- _Description of the task_: Your output should consist solely of the lines from the one with "Where should I click to: Click empty" through the end of the records, reproduced exactly, both ends included.
++++++++++
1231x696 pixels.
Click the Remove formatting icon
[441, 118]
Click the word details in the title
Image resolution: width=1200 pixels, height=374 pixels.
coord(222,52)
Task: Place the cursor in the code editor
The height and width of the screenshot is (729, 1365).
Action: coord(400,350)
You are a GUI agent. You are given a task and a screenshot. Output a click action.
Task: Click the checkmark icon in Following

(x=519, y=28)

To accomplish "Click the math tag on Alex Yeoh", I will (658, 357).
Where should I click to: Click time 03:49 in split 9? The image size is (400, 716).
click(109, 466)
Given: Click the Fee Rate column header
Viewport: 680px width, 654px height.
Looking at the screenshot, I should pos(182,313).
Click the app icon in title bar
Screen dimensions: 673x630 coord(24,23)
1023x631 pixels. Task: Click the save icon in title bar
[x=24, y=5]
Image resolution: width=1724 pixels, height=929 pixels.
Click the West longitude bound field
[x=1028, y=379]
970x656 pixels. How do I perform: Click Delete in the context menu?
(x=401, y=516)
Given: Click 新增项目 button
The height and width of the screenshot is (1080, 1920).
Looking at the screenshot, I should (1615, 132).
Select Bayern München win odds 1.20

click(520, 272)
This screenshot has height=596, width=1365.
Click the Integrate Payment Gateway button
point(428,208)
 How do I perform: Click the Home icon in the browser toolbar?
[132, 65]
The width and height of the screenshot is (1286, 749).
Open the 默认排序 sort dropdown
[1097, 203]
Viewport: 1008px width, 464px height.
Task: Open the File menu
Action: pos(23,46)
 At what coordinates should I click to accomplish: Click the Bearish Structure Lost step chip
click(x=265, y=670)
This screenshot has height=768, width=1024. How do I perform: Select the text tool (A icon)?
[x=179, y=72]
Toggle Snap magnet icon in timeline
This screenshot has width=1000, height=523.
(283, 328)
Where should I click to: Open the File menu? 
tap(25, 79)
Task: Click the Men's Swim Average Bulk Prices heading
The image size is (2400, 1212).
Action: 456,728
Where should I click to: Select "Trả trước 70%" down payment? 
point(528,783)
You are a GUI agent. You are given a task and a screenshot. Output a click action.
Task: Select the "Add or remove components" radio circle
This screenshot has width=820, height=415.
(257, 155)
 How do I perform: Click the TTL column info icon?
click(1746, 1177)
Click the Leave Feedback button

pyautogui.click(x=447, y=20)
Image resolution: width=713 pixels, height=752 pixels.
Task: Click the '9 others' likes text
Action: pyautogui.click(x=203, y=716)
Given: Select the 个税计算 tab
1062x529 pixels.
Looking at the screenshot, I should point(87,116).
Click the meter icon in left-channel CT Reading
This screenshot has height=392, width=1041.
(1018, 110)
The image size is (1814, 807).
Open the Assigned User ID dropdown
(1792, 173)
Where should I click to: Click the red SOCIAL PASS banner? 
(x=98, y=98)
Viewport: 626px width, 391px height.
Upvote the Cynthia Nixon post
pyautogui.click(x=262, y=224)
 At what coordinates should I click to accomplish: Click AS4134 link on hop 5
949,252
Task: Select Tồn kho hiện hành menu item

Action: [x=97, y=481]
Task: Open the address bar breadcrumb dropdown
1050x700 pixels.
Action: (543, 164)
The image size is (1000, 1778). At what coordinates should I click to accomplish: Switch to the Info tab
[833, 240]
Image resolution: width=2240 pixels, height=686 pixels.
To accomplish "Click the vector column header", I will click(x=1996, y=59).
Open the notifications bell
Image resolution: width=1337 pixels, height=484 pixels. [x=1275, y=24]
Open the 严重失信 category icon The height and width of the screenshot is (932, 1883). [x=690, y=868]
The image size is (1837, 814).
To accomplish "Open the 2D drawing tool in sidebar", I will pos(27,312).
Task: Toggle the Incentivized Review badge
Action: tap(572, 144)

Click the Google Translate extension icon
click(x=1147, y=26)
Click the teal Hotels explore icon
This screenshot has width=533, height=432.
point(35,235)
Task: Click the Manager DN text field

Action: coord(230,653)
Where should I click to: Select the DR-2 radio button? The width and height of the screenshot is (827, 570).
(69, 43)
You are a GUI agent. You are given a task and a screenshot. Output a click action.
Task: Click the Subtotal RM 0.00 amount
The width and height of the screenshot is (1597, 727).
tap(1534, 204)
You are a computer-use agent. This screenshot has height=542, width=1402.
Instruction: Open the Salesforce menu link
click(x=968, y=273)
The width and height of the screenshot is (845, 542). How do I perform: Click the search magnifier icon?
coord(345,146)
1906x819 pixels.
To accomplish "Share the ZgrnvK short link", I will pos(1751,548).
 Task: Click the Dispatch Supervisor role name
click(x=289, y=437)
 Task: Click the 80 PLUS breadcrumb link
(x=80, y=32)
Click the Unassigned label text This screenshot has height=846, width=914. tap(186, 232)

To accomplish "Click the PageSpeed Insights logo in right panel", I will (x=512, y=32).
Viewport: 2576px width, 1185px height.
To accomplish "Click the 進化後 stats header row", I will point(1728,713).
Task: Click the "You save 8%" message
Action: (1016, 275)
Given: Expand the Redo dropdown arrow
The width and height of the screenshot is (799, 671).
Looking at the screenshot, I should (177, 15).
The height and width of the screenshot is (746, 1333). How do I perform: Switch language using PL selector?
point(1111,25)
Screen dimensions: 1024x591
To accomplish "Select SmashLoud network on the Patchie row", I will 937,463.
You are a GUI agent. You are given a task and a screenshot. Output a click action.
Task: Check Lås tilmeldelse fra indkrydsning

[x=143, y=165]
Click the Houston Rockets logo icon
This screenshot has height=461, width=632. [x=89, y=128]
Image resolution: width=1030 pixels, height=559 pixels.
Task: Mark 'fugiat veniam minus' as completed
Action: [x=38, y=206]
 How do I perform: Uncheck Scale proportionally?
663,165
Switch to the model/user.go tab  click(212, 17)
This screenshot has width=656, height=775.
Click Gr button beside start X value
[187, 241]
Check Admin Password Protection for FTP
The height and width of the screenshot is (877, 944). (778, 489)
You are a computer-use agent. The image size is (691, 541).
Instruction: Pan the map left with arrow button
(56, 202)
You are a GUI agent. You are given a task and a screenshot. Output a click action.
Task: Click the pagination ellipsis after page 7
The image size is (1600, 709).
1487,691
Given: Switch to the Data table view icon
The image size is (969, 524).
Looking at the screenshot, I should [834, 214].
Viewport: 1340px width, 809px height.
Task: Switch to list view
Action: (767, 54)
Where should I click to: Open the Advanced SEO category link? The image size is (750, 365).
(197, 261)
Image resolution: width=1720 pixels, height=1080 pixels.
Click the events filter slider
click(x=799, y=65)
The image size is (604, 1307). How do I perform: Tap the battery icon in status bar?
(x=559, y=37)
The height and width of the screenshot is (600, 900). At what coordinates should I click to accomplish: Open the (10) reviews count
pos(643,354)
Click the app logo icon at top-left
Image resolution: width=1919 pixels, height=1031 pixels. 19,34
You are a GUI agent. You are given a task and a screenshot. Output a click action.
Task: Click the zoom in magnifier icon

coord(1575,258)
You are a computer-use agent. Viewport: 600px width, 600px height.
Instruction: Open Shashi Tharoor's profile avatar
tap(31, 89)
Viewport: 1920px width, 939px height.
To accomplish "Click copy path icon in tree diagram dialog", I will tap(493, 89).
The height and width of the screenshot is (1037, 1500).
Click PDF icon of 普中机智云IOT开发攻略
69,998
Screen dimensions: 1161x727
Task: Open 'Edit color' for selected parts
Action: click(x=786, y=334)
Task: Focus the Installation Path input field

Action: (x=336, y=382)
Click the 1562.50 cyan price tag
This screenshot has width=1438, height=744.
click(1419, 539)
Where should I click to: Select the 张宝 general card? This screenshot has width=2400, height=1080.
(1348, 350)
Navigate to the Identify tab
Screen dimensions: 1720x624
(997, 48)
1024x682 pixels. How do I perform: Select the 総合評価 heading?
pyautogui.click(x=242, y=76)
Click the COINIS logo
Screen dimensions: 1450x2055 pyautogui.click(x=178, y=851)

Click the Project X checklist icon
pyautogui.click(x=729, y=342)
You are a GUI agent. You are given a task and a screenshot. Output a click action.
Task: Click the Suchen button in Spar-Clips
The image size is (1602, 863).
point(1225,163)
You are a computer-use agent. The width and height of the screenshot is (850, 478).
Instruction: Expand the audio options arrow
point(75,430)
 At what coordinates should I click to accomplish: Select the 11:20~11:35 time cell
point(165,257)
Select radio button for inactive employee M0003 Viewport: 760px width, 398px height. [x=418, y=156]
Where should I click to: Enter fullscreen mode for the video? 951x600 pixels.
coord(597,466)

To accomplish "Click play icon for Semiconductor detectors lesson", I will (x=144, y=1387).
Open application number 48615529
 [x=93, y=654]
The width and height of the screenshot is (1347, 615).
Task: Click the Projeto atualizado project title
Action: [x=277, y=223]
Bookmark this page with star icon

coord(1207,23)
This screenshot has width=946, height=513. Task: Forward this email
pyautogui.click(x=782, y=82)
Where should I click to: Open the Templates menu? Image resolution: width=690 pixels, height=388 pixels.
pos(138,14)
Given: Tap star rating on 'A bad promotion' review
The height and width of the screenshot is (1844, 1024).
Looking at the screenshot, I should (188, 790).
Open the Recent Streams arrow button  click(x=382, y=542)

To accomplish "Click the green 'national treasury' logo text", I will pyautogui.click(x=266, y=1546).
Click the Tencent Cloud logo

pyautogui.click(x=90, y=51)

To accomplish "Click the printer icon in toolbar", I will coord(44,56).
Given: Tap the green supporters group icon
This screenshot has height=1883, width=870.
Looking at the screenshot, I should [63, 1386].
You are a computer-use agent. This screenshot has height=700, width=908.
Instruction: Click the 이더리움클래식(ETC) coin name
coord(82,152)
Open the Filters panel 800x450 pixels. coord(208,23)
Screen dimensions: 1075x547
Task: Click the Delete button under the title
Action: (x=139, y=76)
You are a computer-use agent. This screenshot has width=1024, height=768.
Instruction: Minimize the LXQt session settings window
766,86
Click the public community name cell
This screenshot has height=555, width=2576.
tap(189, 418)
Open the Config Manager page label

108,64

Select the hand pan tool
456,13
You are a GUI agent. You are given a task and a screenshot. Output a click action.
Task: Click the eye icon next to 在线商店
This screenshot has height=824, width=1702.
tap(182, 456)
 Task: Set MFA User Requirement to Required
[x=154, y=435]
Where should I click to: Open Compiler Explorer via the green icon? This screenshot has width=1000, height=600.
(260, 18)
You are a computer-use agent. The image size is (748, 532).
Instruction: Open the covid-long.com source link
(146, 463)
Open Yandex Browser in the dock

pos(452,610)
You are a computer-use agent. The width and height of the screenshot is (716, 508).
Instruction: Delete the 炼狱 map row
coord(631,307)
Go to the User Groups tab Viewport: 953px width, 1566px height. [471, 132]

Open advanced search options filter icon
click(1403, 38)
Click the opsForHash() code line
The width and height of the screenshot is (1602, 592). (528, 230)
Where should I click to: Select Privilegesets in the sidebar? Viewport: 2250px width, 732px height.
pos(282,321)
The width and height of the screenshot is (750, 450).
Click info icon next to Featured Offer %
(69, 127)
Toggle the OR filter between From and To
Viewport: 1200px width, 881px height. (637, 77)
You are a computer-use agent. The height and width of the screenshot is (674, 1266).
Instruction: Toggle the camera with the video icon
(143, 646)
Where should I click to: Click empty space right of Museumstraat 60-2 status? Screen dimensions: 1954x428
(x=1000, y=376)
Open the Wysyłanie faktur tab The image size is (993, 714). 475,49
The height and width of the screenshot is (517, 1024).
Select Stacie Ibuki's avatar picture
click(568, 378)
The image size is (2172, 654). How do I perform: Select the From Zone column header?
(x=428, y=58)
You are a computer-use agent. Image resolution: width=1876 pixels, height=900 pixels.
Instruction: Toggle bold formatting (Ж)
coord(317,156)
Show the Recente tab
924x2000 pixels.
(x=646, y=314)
++++++++++
- _Answer box_:
Where should I click to: Click empty space right of Museumstraat 60-2 status? Screen dimensions: 1954x428
(x=1000, y=376)
Open the Wysyłanie faktur tab The image size is (993, 714). 475,49
The height and width of the screenshot is (517, 1024).
Select Stacie Ibuki's avatar picture
click(568, 378)
The image size is (2172, 654). How do I perform: Select the From Zone column header?
(x=428, y=58)
You are a computer-use agent. Image resolution: width=1876 pixels, height=900 pixels.
Instruction: Toggle bold formatting (Ж)
coord(317,156)
Show the Recente tab
924x2000 pixels.
(x=646, y=314)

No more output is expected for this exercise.